6:40 PM PST, December 1, 2012
The city of Costa Mesa has installed a number of planters in my neighborhood on Broadway. They consist of islands out in the street where traffic flows. Some are near the curb, others are in the middle. Each is surrounded by concrete curbing similar to that which borders the street, and each is supplied with irrigation water from a nearby valve box in the parking median. There are a total of about 36, and I guess the cost is around $100,000.
The planters are traffic hazards. The ones in the middle of the street narrow the lane, leaving little margin for moving vehicles. The ones at the corners force drivers to swing close to the opposite lane when turning onto and off of Broadway.
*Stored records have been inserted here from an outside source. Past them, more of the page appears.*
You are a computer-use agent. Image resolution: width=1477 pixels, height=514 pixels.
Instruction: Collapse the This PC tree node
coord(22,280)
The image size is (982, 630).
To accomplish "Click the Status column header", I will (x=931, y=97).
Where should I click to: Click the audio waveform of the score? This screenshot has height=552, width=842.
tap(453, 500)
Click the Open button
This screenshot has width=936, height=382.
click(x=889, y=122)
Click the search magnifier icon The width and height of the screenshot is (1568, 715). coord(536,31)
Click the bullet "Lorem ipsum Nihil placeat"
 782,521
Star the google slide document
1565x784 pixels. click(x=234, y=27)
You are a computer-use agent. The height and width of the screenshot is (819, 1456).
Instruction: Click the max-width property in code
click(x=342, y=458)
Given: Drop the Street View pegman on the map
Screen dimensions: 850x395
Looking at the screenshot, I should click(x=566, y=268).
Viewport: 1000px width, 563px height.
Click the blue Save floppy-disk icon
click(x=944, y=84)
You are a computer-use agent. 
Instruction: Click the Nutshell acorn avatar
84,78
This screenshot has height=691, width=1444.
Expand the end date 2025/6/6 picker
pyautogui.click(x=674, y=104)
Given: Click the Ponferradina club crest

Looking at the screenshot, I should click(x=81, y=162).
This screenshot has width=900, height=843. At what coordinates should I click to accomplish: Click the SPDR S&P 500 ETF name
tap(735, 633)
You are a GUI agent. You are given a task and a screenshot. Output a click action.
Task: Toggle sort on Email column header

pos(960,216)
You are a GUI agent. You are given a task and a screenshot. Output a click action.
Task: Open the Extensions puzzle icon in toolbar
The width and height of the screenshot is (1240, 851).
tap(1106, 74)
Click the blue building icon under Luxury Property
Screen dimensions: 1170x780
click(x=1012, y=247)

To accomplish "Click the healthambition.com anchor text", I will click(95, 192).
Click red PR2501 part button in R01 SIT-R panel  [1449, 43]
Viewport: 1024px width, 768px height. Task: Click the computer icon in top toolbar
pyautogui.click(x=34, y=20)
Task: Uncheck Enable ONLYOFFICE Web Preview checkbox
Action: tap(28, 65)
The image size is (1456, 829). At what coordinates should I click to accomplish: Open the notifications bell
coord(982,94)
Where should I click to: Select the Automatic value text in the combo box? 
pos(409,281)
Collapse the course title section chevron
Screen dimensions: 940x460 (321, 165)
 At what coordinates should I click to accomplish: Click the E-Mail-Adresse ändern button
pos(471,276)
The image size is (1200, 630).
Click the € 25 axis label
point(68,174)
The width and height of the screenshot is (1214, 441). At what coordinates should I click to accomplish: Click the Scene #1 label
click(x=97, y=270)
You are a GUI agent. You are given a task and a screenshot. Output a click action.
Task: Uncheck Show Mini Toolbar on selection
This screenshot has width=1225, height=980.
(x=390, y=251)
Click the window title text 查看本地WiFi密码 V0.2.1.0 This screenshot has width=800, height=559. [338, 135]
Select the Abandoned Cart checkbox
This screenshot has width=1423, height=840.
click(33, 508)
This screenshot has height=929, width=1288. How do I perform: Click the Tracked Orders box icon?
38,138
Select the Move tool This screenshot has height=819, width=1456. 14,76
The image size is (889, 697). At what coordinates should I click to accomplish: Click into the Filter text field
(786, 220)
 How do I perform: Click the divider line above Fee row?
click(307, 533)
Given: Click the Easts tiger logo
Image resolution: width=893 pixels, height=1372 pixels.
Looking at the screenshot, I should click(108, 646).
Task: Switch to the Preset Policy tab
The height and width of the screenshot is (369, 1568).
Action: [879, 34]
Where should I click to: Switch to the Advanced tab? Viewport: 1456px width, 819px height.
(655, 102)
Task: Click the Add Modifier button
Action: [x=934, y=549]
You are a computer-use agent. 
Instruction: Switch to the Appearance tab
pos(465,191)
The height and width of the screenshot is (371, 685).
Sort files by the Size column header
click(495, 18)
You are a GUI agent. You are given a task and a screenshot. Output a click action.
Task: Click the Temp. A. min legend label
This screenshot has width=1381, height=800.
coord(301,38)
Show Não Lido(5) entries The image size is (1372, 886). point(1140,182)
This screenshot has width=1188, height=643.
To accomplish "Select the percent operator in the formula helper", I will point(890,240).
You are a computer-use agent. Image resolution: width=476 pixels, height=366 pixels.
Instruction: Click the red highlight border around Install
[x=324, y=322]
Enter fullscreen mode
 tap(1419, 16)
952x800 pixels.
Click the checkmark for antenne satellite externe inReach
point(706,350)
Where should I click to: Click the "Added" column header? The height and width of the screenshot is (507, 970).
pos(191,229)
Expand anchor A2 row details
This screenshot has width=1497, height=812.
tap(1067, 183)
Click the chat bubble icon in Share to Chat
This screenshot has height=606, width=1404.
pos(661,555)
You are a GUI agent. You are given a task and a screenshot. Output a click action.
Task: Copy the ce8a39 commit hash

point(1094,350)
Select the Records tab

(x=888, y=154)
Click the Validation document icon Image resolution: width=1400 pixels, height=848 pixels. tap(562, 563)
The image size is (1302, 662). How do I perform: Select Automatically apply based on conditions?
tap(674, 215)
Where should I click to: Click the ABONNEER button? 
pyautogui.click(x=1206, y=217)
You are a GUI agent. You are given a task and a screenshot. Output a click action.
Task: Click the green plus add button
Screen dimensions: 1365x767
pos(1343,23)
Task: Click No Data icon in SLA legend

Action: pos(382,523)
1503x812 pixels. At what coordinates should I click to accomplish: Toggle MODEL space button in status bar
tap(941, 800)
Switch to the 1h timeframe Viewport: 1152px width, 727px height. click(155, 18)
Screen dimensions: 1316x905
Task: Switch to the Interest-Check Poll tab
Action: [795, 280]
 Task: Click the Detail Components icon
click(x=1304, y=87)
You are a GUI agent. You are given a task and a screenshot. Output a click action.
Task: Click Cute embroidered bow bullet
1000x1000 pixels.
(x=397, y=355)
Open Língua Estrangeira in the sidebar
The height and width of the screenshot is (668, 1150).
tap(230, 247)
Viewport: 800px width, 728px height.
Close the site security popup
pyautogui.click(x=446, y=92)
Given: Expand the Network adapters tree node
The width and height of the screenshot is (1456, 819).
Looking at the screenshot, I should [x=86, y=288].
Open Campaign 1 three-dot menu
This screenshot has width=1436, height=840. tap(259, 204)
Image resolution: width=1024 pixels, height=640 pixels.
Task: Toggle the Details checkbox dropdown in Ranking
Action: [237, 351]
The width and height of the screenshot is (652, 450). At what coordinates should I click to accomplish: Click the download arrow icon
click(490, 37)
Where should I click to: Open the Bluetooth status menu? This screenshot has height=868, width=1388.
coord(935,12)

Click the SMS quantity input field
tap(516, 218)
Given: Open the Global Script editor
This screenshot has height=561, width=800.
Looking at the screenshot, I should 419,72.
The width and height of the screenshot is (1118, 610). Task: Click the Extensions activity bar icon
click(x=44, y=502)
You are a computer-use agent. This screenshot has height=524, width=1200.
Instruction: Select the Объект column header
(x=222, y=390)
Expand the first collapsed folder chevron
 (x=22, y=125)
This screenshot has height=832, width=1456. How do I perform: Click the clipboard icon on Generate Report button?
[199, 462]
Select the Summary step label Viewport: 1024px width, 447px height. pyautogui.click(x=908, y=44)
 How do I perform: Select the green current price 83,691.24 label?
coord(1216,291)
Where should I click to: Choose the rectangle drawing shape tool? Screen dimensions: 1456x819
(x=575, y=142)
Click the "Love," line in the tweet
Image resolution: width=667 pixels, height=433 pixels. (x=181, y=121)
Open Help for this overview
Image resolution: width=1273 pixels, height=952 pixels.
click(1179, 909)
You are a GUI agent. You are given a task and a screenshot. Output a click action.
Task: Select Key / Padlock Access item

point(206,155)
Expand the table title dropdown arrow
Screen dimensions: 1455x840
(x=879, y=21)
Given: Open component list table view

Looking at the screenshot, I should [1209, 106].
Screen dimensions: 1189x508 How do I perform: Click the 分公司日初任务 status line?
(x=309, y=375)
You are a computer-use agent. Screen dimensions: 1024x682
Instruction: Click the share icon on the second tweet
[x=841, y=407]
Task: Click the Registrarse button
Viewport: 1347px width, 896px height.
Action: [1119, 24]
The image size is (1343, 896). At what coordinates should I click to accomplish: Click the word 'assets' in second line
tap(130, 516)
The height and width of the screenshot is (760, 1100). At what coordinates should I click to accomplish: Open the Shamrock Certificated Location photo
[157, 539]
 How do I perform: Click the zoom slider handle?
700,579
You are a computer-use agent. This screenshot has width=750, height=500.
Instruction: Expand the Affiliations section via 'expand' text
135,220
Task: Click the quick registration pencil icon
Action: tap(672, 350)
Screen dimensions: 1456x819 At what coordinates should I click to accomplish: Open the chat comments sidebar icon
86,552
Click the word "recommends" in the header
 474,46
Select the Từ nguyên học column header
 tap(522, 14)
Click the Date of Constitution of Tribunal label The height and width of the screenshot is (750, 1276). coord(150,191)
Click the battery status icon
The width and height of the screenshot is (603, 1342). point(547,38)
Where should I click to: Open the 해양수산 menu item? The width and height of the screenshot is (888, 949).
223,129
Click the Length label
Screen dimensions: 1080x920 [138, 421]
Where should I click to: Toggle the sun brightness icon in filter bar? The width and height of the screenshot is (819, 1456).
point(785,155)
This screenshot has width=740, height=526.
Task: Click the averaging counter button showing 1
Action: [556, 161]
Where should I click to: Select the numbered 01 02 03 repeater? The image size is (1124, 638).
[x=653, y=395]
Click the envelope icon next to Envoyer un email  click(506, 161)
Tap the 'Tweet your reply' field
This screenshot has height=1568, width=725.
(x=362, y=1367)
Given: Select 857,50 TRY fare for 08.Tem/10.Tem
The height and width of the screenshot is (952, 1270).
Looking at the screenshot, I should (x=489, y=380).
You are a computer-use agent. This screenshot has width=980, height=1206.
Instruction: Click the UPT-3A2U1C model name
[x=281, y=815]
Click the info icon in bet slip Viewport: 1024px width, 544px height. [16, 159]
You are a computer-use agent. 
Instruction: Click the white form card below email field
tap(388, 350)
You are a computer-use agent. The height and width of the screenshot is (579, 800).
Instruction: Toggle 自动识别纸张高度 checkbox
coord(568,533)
The planters not only force drivers into unsafe paths, they are hazards in their own right. Each is a collision waiting to happen.
After construction was completed, the planters, nearly invisible at night, were left unmarked. I pointed out the danger to the city, and to the city's credit, sawhorses with flashing lights were quickly placed around each island.
The thinking behind this project is difficult to fathom. But the city traffic engineering department has a long history of proposing projects that impede traffic flow instead of facilitating it (and that we citizens have had to fight off), so it's not all that surprising.
It should be obvious that the planters need to be removed, and quickly, before accidents happen. The project came to a standstill as soon as the planters were completed and it became obvious what had been done, so hopefully their removal is in the works. It's ironic that the planter project description includes the words "safe route to schools" when the planters make Broadway decidedly unsafe.